* **Your objective**
Carry on the reader comments about the euro and the ECB from the point where they stop.

* **Source excerpt**
As predicted! Inflation of consumer goods, food etc will also accelerate with the devaluation of the fiat euro. All in all, pretty much a perfect storm. Thank God we can rely upon GFF to govern wisely, else other things might go wrong. 😉

All
The Aussies have a financial year based on nature, ie winter occurs promptly every 30th June. Therefore, we have a federal budget tomorrow. Read and wonder!

It is heartening that they came up with $1,000,000,000,000 euro in monetizing debt at the stroke of a keyboard. Anyone want to say what the consequences will be even if the debt spreads decline again?

I don’t know what will happen. But I think that the system will be in need of total debt forgiveness and a new store of value by 2018. Will that happen? You need a moral people to make that happen.

@ Paul Jackson

A central bank governor has to say yes or no not maybe. The council may not have discussed the issue but that does not mean that the issue was not discussed within the ECB. Assisting hedge fund managers is not part of the job spec.

* **Recorded information**

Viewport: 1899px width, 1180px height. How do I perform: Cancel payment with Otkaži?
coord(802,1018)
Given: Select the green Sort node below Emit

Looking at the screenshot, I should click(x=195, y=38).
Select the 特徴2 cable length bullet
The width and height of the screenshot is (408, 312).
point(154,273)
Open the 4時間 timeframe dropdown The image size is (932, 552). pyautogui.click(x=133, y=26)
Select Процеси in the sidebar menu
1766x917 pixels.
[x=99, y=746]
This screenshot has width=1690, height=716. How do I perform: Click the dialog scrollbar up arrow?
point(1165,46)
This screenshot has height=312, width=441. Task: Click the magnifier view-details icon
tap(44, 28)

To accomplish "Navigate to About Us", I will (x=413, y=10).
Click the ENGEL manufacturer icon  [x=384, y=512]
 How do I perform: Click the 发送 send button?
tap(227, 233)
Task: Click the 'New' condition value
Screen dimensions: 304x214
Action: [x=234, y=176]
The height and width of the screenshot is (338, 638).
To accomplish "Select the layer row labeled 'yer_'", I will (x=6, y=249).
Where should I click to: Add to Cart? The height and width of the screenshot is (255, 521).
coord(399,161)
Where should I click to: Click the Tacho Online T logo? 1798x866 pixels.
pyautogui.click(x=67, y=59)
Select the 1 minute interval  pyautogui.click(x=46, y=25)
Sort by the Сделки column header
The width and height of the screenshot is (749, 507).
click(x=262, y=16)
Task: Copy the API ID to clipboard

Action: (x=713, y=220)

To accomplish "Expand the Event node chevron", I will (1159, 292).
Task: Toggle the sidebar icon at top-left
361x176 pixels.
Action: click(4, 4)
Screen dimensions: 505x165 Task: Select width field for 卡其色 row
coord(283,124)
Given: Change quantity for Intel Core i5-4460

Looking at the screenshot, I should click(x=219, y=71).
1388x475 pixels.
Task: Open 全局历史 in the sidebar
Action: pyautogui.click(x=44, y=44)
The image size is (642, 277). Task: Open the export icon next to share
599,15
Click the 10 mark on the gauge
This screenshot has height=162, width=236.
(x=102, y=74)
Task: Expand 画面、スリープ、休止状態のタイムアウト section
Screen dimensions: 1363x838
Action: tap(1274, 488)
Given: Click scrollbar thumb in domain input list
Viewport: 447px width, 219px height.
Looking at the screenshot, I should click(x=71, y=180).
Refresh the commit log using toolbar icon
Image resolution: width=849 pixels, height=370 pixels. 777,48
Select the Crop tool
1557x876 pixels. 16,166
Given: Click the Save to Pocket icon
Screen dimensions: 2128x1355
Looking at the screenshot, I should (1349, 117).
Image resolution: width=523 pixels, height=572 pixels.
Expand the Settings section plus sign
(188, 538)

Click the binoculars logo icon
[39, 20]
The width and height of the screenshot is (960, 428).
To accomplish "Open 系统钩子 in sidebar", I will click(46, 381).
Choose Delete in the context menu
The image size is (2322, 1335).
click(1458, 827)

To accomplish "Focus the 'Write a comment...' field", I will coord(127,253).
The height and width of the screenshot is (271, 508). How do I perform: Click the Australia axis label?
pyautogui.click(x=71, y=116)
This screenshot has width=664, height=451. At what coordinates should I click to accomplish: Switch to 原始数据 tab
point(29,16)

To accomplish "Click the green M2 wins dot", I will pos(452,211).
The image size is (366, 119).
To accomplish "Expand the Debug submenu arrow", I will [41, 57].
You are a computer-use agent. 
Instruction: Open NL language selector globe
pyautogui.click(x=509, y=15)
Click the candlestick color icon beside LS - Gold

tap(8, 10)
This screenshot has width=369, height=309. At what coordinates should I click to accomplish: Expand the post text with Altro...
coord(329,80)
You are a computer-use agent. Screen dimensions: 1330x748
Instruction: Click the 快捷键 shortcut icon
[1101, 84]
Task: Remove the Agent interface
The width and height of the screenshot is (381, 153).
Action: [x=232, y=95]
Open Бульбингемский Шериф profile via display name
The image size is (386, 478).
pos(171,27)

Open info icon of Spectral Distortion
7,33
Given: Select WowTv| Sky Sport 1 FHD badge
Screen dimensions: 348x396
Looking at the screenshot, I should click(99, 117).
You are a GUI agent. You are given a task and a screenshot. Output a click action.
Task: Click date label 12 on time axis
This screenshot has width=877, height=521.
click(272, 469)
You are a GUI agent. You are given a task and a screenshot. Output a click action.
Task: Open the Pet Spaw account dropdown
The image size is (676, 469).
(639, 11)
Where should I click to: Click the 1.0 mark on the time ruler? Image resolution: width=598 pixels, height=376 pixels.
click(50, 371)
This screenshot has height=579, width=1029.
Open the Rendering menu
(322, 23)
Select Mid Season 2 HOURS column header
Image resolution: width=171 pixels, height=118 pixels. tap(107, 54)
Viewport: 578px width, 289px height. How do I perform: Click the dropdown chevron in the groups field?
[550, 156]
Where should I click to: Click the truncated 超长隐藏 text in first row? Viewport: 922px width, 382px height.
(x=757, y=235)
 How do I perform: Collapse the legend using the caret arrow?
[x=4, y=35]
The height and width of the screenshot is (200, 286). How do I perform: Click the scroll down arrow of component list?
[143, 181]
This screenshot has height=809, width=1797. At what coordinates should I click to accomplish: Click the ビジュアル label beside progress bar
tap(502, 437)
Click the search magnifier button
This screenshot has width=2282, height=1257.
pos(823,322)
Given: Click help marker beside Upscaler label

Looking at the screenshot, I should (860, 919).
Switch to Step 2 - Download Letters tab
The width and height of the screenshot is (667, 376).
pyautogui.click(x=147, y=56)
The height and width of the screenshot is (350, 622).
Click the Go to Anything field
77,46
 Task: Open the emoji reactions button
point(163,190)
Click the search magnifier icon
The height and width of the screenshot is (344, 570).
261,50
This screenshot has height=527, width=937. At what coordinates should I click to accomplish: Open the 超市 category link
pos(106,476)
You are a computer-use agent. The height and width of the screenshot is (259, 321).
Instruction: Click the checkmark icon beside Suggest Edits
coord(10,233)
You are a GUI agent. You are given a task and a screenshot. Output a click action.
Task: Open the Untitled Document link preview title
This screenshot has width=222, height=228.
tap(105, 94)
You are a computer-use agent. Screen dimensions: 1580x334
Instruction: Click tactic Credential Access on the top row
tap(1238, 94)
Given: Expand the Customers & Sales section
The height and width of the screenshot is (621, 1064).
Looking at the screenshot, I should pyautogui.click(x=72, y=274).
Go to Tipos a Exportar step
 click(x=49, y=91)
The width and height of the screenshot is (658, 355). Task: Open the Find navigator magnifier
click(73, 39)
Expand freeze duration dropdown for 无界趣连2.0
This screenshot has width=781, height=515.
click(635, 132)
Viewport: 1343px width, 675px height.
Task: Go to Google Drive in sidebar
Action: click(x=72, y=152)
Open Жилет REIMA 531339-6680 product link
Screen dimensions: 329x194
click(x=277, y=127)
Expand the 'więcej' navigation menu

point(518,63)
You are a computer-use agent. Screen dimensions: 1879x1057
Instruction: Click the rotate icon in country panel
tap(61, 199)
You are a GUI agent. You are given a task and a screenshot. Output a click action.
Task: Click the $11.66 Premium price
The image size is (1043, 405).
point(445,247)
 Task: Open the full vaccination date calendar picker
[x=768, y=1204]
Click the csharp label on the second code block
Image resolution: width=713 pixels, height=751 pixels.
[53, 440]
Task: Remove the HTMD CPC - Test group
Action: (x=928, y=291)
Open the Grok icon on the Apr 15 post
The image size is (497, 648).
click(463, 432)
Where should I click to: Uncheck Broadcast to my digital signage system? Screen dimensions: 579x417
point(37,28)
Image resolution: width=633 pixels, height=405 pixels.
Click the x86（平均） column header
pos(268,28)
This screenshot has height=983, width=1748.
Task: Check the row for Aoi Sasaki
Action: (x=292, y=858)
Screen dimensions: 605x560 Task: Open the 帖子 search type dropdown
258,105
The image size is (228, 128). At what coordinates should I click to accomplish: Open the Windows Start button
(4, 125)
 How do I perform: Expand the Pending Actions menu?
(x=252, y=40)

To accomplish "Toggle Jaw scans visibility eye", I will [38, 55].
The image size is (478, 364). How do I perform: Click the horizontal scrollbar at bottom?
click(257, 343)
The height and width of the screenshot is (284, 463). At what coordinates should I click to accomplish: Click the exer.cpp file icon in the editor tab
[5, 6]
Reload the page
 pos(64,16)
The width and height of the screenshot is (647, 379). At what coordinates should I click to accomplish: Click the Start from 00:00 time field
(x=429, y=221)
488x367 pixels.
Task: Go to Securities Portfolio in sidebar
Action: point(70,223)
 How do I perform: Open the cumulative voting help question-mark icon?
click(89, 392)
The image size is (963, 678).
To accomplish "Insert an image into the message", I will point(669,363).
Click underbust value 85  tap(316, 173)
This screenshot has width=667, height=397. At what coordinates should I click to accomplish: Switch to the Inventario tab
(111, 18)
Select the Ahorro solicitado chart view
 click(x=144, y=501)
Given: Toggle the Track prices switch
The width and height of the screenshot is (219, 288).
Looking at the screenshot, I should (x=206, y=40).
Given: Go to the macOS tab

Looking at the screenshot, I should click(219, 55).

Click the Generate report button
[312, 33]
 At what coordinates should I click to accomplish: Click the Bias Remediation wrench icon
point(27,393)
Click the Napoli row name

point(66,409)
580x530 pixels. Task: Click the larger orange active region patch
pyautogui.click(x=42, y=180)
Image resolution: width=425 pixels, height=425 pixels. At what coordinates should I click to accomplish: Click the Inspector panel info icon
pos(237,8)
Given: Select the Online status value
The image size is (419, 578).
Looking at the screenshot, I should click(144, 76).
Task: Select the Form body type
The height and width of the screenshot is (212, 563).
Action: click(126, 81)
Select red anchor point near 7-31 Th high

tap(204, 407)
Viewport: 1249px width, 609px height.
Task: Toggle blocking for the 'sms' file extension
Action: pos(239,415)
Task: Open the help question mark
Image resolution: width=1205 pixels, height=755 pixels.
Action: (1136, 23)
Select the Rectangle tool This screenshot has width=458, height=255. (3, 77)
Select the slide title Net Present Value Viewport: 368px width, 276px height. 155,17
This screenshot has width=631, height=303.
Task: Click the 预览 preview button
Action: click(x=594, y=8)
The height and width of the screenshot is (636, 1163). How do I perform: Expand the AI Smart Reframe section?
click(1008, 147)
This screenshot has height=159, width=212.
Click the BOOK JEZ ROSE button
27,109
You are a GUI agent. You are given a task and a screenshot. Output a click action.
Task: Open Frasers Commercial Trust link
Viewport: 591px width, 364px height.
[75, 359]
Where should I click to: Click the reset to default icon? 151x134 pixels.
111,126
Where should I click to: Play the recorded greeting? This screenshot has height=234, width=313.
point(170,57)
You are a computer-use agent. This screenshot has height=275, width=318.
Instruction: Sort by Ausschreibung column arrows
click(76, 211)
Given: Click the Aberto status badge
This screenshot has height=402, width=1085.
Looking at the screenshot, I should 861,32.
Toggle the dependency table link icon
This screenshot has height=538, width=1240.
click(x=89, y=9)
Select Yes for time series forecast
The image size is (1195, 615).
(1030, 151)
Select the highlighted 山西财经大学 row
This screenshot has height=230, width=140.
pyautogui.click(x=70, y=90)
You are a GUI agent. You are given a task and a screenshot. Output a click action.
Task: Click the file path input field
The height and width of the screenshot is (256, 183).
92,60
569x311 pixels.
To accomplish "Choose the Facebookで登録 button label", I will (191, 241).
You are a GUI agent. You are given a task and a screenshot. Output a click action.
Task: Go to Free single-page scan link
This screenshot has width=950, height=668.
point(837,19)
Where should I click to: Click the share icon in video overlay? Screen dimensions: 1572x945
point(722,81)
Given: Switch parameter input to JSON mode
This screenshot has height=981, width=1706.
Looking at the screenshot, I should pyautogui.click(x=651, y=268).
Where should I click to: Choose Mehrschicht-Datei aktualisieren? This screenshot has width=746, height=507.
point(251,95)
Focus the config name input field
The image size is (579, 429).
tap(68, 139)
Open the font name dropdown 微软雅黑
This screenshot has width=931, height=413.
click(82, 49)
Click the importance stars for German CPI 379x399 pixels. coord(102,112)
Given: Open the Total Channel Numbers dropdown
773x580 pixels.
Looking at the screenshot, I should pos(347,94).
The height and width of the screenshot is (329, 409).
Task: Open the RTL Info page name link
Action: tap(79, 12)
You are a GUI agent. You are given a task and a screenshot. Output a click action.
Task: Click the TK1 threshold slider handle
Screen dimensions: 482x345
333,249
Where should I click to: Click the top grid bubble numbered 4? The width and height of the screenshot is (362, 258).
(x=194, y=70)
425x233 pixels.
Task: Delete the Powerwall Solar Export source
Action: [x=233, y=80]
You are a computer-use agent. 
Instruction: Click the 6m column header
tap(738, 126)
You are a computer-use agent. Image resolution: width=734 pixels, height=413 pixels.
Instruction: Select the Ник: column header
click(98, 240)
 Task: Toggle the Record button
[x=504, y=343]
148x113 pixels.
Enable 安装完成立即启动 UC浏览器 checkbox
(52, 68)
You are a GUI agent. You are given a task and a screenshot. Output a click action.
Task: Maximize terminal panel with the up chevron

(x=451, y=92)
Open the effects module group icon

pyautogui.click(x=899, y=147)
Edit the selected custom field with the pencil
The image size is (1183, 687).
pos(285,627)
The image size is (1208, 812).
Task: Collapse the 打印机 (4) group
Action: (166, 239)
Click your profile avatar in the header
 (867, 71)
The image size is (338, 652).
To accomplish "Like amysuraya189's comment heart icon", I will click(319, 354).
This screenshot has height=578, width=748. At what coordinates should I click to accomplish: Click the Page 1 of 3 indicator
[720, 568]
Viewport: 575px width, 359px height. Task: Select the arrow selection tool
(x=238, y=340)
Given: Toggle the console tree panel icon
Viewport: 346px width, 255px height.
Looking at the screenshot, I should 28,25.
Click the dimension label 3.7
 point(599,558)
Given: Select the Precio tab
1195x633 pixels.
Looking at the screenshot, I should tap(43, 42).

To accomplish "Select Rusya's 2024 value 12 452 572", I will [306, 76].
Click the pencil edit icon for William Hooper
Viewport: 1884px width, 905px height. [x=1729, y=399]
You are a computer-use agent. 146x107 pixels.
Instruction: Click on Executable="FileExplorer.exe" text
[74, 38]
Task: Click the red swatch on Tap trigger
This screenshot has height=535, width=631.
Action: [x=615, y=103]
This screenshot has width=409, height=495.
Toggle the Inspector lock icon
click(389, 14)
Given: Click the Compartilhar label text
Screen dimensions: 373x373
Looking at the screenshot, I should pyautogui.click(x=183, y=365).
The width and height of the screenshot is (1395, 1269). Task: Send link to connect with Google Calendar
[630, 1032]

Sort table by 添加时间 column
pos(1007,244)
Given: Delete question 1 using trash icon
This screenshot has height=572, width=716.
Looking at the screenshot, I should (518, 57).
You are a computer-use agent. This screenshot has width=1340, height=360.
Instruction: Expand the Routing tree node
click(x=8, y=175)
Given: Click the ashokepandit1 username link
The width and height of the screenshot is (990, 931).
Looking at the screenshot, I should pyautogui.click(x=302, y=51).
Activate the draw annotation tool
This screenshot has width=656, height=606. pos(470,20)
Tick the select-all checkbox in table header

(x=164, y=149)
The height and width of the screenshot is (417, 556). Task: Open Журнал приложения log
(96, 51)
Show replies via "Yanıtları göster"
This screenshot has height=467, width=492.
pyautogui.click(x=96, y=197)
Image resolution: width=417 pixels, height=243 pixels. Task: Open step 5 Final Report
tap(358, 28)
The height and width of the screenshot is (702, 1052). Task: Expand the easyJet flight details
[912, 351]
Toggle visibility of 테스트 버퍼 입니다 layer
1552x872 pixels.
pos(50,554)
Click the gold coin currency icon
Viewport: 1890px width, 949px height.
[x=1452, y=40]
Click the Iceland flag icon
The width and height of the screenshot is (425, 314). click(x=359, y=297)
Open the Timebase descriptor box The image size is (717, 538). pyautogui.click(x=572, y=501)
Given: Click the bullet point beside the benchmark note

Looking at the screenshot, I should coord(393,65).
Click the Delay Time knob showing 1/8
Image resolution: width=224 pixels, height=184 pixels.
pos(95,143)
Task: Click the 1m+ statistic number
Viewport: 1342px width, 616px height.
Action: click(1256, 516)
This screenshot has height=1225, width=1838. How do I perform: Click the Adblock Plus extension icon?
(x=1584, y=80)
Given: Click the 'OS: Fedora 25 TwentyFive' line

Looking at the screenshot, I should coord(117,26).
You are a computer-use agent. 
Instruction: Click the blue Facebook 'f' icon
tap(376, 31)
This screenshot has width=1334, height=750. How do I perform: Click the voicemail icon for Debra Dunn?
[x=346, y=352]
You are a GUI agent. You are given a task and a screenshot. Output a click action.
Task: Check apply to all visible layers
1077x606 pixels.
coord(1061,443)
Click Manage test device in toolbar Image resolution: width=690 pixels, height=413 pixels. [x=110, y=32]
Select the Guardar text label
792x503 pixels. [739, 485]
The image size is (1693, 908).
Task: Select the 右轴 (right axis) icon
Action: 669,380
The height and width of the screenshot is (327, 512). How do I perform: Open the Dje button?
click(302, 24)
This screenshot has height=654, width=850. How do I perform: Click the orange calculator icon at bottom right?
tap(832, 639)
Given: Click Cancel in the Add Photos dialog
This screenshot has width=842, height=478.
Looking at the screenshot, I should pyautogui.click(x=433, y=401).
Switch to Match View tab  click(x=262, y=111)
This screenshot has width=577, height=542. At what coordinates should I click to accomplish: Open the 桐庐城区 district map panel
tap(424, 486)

* **Task response**
Trichet did use the code “permanently alert” several times and he also used the term  “non-conventional.”

It’s well that central banks in this crisis are not slaves to convention and dogma.

@ all

Economist columnist Charlemagne writes: “I think that the politics have shifted dramatically in the last few days, and that the euro is looking less German and more French, even if Angela Merkel has won some late victories on process by insisting that national governments should not give open-ended loan guarantees to the European Commission to play with. I think that the EU has developed a much stronger external narrative, telling markets that they should treat the eurozone as a single whole, which is strong and solvent, and not try to pick off weaker members because they will get their fingers burned.
But, and I think this is still a big but, the political narrative inside the eurozone is still lagging way behind. If the markets outside are being told to treat the eurozone as a single fortress, defended by unlimited budgetary firepower from the rich members of the club, voters in places like Germany, the Netherlands or Finland are absolutely not being told that they now inhabit a single economic entity, in which big chunks of the budget are pooled.

Instead, the political messages being delivered internally are heading in quite different directions.”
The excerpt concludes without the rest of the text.